Interpretability Tools - UC Intel Final

Overview

The Interpretability page (/interpretability) provides tools to understand how and why your trained model makes predictions. Use Grad-CAM for visual attention, t-SNE for embedding visualization, and detailed misclassification analysis.

Interpretability tools require a completed experiment with a trained model. Complete training first before accessing this page.

Page Structure

Experiment Selection:

Dropdown at top to select completed experiment
Shows experiment name and model used

Five Tabs:

Architecture - Model structure review
Misclassifications - Analyze prediction errors
Embeddings - t-SNE visualization of learned features
Grad-CAM - Visual attention heatmaps
Advanced - Additional interpretability techniques

Tab 1: Architecture Review

Review the model architecture used in the selected experiment.

Model Summary

Displays:

Model Name: From model library
Model Type: Custom CNN, Transformer, or Transfer Learning
Total Parameters: Trainable + non-trainable
Trainable Parameters: Updated during training
Non-Trainable Parameters: Frozen weights (transfer learning)

Layer-by-Layer Breakdown

Custom CNN
Transfer Learning
Transformer

Convolutional Blocks:

Layer name (e.g., “Conv2D_1”)
Filters, kernel size, activation
Batch normalization status
Pooling type and size
Dropout rate

Dense Layers:

Units and activation
Dropout rate

Output Layer:

Number of classes
Softmax activation

Use this tab to verify the exact architecture that was trained, especially when comparing multiple experiments.

Tab 2: Misclassifications

Analyze prediction errors to understand model weaknesses.

Error Type Filter

Select which misclassifications to view:

All Errors: Every incorrect prediction
By True Class: Filter errors for specific malware family
By Predicted Class: Filter by what the model predicted
Confidence Threshold: Show only high-confidence errors (model was confident but wrong)

Misclassification Gallery

Displays misclassified images in a grid: Each image shows:

Original Image: Misclassified sample
True Label: Actual malware family (green)
Predicted Label: Model’s prediction (red)
Confidence: Softmax probability for predicted class
Top-3 Predictions: Model’s top 3 choices with probabilities

Example:

Image: malware_sample_1234.png
True: Ramnit
Predicted: Lollipop (85% confidence)
Top-3:
  1. Lollipop: 85%
  2. Ramnit: 12%
  3. Kelihos: 3%

High-confidence errors (>80%) are most concerning.
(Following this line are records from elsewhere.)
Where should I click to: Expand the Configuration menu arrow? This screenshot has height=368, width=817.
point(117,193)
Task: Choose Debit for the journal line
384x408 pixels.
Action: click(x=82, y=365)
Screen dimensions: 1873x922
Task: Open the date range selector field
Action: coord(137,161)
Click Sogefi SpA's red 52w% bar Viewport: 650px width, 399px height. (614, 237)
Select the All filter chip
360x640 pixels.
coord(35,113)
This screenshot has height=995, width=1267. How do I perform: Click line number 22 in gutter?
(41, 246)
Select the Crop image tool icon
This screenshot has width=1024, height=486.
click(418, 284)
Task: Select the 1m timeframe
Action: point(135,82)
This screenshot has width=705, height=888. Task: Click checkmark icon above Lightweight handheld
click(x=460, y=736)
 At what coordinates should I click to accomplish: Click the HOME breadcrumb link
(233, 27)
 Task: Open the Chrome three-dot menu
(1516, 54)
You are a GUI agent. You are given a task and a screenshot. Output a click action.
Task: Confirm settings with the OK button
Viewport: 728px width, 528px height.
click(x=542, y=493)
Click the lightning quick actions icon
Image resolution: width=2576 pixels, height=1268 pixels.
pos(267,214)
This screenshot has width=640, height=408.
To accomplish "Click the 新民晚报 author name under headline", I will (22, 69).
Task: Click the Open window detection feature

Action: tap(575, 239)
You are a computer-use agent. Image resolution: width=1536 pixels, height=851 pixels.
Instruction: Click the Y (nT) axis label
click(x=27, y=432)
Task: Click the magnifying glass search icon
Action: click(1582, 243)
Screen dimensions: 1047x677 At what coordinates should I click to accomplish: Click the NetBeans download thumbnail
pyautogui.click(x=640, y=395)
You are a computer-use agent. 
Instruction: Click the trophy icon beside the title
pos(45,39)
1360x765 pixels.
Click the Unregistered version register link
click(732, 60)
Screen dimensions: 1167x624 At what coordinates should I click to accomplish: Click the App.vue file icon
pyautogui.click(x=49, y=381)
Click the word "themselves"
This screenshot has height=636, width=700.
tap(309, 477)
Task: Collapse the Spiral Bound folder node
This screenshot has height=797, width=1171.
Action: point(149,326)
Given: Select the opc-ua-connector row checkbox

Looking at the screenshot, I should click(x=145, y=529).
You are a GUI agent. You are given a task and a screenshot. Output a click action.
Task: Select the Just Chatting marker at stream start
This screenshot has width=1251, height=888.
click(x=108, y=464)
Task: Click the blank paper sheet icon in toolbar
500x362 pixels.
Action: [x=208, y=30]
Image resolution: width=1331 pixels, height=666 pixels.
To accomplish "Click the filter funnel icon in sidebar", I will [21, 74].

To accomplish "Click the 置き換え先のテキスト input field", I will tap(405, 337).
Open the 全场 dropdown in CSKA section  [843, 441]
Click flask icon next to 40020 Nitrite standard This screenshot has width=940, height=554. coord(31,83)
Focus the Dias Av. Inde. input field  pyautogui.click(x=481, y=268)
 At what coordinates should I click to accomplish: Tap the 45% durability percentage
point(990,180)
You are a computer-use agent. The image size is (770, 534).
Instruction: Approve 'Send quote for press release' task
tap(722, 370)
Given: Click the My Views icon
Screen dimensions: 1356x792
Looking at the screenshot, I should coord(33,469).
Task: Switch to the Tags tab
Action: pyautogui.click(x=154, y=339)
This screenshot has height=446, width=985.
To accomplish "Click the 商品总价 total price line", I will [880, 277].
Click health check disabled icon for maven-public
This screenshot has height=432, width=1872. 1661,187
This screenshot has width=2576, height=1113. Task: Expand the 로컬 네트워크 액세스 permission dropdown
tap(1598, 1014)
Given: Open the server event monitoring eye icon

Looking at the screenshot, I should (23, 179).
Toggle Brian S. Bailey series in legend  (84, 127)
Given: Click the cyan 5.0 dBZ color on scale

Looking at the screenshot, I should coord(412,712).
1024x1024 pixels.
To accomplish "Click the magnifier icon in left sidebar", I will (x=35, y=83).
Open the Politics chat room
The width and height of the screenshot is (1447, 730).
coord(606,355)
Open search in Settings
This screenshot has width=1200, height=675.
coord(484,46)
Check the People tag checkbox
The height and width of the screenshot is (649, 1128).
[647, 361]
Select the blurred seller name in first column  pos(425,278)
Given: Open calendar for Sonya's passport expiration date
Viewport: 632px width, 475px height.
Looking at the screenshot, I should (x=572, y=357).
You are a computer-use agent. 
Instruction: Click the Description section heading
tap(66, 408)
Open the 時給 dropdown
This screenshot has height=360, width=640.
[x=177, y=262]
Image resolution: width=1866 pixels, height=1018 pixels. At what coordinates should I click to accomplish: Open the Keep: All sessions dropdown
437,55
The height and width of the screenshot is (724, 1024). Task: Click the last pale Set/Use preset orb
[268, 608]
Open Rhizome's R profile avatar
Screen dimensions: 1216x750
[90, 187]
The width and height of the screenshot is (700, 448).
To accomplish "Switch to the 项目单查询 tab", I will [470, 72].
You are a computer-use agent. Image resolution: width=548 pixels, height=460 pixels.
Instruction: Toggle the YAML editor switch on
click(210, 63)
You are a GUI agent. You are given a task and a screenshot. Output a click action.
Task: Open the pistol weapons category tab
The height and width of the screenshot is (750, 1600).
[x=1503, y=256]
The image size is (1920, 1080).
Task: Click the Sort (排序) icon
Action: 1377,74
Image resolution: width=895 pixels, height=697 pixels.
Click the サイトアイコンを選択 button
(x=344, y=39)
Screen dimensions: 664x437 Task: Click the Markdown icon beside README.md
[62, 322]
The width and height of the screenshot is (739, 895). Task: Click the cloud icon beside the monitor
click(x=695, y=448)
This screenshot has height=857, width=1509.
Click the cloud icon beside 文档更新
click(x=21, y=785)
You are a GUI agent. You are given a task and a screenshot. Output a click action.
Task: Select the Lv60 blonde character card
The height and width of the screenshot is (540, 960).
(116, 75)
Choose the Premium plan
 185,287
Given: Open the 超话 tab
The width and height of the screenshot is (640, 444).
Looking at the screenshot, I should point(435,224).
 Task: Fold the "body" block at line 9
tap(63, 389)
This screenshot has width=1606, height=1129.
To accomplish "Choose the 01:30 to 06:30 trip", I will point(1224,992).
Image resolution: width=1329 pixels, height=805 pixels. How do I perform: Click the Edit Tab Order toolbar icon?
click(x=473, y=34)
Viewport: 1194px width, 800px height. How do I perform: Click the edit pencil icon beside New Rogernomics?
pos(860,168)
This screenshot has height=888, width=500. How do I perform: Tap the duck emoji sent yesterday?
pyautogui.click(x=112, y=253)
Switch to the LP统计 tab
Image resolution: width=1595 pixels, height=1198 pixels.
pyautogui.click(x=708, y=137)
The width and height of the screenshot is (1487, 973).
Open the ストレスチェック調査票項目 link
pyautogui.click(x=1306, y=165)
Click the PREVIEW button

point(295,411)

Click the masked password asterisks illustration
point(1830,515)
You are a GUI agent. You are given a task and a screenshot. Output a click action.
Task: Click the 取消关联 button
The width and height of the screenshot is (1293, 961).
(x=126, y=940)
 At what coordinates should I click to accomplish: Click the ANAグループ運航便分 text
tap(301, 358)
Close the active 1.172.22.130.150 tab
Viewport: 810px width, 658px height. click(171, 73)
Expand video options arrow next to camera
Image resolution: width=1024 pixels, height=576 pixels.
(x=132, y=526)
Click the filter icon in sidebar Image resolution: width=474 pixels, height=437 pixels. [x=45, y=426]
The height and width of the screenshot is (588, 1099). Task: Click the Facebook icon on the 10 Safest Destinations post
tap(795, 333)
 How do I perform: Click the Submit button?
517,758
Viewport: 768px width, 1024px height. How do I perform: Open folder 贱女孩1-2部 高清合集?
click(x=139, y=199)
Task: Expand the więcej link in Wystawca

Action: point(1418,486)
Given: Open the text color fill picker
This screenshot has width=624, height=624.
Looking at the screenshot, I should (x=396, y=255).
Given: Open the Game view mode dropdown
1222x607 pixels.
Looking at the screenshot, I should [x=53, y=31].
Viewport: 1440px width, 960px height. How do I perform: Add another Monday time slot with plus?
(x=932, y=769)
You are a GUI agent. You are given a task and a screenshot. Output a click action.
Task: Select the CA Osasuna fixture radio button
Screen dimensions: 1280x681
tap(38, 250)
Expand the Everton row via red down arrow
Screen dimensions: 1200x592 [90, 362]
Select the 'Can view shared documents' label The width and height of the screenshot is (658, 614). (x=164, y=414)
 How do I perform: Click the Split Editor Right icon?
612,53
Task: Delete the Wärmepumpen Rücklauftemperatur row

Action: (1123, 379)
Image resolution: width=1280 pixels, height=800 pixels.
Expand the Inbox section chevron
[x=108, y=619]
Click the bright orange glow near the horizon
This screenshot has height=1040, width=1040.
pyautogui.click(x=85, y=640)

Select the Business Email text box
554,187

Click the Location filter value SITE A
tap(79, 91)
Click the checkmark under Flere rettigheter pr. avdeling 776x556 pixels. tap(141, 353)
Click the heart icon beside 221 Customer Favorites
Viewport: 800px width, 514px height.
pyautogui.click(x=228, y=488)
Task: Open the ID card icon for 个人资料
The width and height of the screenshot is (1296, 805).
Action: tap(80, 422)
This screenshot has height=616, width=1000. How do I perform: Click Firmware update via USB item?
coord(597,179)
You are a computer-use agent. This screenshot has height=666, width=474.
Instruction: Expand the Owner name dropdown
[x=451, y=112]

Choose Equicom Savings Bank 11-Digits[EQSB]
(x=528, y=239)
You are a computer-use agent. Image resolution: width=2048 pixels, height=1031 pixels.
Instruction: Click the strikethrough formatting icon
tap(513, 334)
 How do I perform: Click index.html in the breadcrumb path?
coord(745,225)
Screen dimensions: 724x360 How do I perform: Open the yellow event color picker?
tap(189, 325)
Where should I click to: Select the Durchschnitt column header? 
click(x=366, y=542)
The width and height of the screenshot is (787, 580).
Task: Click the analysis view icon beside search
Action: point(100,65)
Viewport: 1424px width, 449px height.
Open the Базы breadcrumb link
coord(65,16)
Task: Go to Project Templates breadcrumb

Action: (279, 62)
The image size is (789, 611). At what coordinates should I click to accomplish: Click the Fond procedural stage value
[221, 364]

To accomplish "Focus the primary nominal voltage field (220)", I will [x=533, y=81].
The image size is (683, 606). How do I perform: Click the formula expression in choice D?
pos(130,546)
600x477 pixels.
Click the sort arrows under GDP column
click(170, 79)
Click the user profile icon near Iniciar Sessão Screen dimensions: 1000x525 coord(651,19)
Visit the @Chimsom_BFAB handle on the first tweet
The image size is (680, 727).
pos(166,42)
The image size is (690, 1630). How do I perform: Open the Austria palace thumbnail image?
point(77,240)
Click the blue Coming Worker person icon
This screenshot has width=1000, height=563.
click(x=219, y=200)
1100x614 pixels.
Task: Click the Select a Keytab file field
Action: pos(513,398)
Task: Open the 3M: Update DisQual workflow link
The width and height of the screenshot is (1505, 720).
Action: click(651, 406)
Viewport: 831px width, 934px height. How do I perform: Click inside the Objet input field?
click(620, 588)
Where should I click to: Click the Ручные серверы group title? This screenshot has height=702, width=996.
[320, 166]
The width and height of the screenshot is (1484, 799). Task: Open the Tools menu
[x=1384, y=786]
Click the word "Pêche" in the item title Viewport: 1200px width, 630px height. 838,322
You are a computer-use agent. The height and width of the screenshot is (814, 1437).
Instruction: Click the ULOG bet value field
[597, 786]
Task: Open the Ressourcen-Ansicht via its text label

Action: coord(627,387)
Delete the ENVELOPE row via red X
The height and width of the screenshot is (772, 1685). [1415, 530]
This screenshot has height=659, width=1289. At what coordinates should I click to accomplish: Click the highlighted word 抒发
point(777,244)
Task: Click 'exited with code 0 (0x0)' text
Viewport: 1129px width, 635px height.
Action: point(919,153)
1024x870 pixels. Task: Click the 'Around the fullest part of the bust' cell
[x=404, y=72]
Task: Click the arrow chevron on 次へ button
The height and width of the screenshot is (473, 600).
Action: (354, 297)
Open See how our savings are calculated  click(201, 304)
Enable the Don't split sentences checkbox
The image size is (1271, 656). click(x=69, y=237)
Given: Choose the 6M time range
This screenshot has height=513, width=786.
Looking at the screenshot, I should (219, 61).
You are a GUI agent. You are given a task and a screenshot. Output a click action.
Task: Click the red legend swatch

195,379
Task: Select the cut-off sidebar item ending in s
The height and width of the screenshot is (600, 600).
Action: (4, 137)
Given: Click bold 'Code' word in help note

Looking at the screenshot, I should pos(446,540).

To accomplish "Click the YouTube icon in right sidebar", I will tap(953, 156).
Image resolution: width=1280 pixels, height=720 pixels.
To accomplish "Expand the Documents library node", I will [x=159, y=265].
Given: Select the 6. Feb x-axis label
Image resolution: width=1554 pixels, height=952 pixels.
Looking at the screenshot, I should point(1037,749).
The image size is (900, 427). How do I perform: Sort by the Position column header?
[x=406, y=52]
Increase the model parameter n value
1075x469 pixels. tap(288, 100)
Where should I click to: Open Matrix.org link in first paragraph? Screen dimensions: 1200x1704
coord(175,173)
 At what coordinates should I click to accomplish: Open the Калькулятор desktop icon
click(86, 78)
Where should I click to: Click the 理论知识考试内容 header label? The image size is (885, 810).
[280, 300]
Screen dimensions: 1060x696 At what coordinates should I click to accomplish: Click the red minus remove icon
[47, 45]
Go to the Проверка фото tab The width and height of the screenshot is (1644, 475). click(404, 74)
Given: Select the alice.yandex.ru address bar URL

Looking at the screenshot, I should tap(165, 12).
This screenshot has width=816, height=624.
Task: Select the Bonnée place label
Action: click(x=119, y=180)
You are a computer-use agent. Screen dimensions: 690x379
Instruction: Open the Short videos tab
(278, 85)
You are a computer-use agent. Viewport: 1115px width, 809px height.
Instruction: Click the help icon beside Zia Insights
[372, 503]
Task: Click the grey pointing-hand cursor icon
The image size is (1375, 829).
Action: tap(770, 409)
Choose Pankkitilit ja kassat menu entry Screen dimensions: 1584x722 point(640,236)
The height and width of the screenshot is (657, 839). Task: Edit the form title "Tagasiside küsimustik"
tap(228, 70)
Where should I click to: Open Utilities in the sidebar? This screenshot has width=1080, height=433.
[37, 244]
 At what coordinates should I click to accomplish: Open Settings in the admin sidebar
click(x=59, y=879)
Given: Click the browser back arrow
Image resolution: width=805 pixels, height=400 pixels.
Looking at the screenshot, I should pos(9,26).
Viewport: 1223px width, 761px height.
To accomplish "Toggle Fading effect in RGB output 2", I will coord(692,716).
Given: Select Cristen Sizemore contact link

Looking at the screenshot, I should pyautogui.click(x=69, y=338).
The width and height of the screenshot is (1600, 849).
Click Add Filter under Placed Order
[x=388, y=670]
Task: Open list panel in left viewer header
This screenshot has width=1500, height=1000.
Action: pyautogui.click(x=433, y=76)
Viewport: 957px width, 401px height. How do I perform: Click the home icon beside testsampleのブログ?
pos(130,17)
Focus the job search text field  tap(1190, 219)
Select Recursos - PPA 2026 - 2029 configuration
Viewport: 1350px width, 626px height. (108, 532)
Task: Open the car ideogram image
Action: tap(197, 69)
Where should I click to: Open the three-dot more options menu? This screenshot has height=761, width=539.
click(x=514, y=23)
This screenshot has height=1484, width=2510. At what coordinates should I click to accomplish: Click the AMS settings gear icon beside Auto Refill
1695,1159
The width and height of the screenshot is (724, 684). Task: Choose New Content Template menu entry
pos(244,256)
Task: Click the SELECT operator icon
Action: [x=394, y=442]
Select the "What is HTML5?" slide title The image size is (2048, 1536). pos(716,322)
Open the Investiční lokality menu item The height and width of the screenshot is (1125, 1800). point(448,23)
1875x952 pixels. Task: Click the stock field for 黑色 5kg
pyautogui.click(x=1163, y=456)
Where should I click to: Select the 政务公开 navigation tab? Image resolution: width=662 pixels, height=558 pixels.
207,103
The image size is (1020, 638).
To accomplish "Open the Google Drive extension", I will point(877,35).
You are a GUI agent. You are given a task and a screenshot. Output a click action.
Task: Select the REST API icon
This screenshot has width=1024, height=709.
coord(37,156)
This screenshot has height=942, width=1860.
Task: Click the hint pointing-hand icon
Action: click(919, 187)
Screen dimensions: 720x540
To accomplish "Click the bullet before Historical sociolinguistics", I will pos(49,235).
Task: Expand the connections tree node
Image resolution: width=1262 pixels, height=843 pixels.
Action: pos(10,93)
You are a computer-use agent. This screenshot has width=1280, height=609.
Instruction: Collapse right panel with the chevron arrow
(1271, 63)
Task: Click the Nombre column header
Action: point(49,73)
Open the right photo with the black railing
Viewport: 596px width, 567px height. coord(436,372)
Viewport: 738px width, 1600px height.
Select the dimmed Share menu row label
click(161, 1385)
They indicate systematic confusion that the model is confident about, suggesting visual similarity or data issues.

Error Analysis Summary

Metrics displayed:

Total Misclassifications: Count of errors
Error Rate: Percentage of test set misclassified
Most Confused Pair: Which two classes are most often swapped
Worst Performing Class: Class with lowest recall

Use misclassification analysis to guide data collection. If specific pairs are confused, collect more distinguishing samples or increase augmentation for those classes.

Tab 3: Embeddings

Visualize learned feature representations using dimensionality reduction.

t-SNE Visualization

What is t-SNE?

t-Distributed Stochastic Neighbor Embedding
Projects high-dimensional features to 2D for visualization
Preserves local structure (similar samples cluster together)

Chart Display:

Each point: One test sample
Color: True class label
Position: 2D projection of learned features
Clusters: Samples from same class should cluster

Embeddings are extracted from the second-to-last layer (before softmax), representing the model’s learned feature space.

Interpreting t-SNE Plots

Well-Separated Clusters
Overlapping Clusters
Scattered Points

Good sign:

Each class forms distinct cluster
Minimal overlap between classes
Clear boundaries

Indicates: Model learned discriminative featuresExample: Ramnit cluster far from Lollipop cluster

Hover over points to see sample details: filename, true label, predicted label, confidence.

Configuration Options

t-SNE Parameters:

Perplexity: 5-50 (default: 30)
- Higher = considers more neighbors
- Lower = focuses on local structure
Learning Rate: 10-1000 (default: 200)
Iterations: 250-5000 (default: 1000)

t-SNE is non-deterministic. Running multiple times produces different layouts, but cluster structure should remain consistent.

Tab 4: Grad-CAM

Gradient-weighted Class Activation Mapping - visualize where the model “looks” when making predictions.

What is Grad-CAM?

Grad-CAM uses gradients flowing into the last convolutional layer to produce a heatmap showing which regions of the image contributed most to the prediction.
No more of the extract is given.